Alors que le torchon brûle déjà entre Emmanuel Macron et Recep Tayyip Erdogan, le président turc a vivement critiqué ce samedi l'attitude d'Emmanuel Macron envers les musulmans en France. Dans son viseur notamment, les différentes mesures gouvernementales contre le « séparatisme islamiste ». « Tout ce qu'on peut dire d'un chef d'Etat qui traite des millions de membres de communautés religieuses différentes de cette manière, c'est : Allez d'abord faire des examens de santé mentale », a lancé Erdogan, dans un discours télévisé, à l'occasion du 7e Congrès provincial de l'AKP, le parti présidentiel.
Des propos « inacceptables », a réagi l'Elysée en fin de journée. « L'outrance et la grossièreté ne sont pas une méthode », a commenté l'Elysée auprès de l'AFP, en annonçant le rappel pour consultations de l'ambassadeur de France à Ankara. L'acte, dit l'entourage d'Emmanuel Macron, se veut « un signal très fort ». Le précédent rappel à Paris d'un ambassadeur de France "en consultation", selon l'expression consacrée, remonte à février 2019, pour protester contre une rencontre entre Luigi di Maio, alors vice-premier ministre italien, et des Gilets jaunes.
« Nous exigeons d'Erdogan qu'il change le cours de sa politique car elle est dangereuse à tous points de vue. Nous n'entrons pas dans des polémiques inutiles et n'acceptons pas les insultes », poursuit la présidence française. Ce n'est pas la première fois que le président turc s'en prend à son homologue français sur ce registre. Il y a pratiquement un an jour pour jour, Erdogan avait déjà intimé à Emmanuel Macron de faire « examiner » sa « propre mort cérébrale » , dans le cadre d'une passe d'armes autour de l'Otan.
Sur la scène internationale, de nombreux dossiers opposent actuellement Ankara et Paris : des tensions en Méditerranée au conflit en Libye, en passant par les affrontements au Karabakh… Mais le président turc n'est pas non plus avare de critiques sur la politique intérieure française.

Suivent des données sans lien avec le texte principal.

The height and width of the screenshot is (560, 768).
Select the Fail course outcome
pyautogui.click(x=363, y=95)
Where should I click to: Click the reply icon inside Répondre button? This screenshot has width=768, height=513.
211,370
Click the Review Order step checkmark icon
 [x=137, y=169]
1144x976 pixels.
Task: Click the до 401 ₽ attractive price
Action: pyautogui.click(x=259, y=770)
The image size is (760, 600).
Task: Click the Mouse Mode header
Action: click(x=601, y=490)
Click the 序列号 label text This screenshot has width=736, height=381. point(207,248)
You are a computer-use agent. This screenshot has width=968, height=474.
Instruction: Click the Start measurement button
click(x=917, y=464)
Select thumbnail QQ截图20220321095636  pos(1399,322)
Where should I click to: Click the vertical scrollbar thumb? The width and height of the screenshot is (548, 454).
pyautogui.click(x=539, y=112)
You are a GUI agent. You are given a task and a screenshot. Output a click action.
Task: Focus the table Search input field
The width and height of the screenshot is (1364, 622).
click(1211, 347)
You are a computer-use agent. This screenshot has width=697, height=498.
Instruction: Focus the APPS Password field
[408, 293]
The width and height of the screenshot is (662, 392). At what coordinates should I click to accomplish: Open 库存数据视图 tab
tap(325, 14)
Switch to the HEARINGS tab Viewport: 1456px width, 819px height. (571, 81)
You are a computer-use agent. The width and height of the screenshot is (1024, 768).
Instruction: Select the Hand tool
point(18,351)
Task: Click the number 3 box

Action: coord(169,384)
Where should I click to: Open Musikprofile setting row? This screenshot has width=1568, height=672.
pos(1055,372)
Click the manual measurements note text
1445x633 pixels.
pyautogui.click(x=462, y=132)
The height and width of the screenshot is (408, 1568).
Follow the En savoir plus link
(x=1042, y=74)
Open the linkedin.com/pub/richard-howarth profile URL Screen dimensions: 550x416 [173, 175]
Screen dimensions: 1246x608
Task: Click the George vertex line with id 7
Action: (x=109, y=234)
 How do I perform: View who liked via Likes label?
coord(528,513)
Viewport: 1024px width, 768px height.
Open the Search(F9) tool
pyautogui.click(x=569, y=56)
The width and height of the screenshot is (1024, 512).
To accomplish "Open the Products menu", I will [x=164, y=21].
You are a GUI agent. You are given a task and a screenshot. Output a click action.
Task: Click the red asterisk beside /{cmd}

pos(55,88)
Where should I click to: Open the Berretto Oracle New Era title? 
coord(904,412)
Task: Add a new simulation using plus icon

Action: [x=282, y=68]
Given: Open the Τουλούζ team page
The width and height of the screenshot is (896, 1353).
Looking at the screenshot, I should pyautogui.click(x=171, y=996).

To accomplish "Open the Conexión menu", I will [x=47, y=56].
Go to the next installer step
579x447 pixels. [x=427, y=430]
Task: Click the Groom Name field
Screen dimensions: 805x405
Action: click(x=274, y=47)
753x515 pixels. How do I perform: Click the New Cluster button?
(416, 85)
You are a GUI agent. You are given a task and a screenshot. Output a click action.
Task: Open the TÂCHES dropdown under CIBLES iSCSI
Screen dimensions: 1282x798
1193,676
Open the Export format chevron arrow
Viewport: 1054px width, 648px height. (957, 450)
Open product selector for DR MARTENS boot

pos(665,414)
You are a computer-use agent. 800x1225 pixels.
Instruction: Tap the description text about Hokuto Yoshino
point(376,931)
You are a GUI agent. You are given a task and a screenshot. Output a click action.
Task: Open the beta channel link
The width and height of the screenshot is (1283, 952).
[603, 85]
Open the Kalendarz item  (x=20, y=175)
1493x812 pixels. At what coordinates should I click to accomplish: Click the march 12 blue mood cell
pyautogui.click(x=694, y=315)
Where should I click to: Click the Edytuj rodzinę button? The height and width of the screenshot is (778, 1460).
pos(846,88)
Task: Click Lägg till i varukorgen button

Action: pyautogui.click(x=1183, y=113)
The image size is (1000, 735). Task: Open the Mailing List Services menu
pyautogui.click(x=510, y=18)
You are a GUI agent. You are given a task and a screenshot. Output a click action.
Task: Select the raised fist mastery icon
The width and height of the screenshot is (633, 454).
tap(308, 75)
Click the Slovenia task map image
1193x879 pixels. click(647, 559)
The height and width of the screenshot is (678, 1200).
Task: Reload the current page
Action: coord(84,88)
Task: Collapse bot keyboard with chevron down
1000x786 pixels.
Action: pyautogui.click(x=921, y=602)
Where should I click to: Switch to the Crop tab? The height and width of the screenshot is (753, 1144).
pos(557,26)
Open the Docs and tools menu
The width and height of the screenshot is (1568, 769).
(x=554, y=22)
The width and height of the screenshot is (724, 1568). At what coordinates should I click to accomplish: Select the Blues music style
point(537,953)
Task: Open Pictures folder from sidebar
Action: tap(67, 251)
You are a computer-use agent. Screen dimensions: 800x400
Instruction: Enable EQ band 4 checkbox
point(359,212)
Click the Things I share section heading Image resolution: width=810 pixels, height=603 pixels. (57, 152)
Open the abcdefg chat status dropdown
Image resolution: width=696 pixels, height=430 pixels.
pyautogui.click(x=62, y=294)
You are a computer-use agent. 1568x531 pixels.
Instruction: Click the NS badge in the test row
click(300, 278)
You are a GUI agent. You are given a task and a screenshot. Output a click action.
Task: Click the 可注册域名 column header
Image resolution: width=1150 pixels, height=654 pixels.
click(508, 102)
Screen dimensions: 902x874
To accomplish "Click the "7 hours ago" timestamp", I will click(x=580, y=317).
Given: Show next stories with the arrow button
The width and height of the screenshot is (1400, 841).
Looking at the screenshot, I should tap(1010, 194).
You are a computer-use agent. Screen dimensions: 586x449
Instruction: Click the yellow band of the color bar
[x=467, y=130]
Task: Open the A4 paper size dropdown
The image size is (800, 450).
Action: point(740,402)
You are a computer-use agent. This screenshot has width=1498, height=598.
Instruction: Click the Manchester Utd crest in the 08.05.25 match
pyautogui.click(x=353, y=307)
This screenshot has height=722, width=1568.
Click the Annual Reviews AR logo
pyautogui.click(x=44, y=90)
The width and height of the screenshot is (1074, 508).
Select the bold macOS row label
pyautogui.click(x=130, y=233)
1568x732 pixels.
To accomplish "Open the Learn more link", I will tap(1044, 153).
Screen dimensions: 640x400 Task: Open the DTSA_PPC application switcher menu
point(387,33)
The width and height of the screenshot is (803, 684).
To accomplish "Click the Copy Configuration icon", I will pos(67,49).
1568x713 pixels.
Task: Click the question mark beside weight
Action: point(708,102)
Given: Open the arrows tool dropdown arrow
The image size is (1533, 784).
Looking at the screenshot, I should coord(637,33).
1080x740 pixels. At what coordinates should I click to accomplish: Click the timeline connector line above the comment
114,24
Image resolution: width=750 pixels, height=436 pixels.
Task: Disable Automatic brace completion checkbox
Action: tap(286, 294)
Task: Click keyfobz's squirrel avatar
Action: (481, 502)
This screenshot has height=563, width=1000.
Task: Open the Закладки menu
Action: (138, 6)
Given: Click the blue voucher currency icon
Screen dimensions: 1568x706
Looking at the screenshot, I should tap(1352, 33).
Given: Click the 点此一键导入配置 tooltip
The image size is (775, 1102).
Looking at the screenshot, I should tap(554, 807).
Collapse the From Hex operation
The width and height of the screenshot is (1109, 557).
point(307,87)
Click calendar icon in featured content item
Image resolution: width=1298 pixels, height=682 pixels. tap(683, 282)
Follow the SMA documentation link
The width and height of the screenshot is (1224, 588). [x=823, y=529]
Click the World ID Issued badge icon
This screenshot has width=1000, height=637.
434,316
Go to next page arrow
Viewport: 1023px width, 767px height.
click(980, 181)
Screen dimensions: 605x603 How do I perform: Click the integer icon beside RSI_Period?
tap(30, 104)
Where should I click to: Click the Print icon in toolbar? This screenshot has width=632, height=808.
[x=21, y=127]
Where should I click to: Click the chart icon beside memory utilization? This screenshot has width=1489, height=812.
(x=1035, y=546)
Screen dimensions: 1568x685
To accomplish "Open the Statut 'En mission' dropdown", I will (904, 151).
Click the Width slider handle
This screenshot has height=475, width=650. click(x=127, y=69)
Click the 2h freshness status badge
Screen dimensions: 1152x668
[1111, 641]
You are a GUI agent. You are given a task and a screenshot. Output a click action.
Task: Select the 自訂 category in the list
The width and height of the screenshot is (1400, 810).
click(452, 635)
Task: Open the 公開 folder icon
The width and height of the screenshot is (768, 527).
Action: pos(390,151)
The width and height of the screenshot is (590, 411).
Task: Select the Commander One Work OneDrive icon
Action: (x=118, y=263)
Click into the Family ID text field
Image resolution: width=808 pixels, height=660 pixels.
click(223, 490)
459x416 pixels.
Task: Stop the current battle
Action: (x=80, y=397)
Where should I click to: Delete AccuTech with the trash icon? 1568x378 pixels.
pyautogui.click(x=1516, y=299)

Il y a deux semaines, Erdogan avait dénoncé comme une provocation les déclarations du président français sur le « séparatisme islamiste » et la nécessité de « structurer l'islam » en France. Il visait en particulier le projet de loi sur la lutte contre « les séparatismes » en France, qui sera présenté début décembre. Il a pour but, selon l'exécutif de renforcer la laïcité et de consolider les principes républicains en France. Il comporte plusieurs points susceptibles de provoquer des tensions avec la Turquie, comme le contrôle renforcé des financements des mosquées ou l'interdiction de la formation des imams à l'étranger.
La dissolution du Collectif contre l'islamophobie en France (CCIF) souhaitée par le gouvernement après la mort de Samuel Paty, un professeur d'histoire-géographie de 47 ans décapité devant son collèg e de Conflans-Sainte-Honorine (Yvelines), n'est également probablement pas du goût du président turc. Le collectif est régulièrement accusé de porter un islam politique proche de celui des Frères musulmans (ce qui n'a jamais été prouvé de façon concrète) dont Erdogan est lui-même très proche.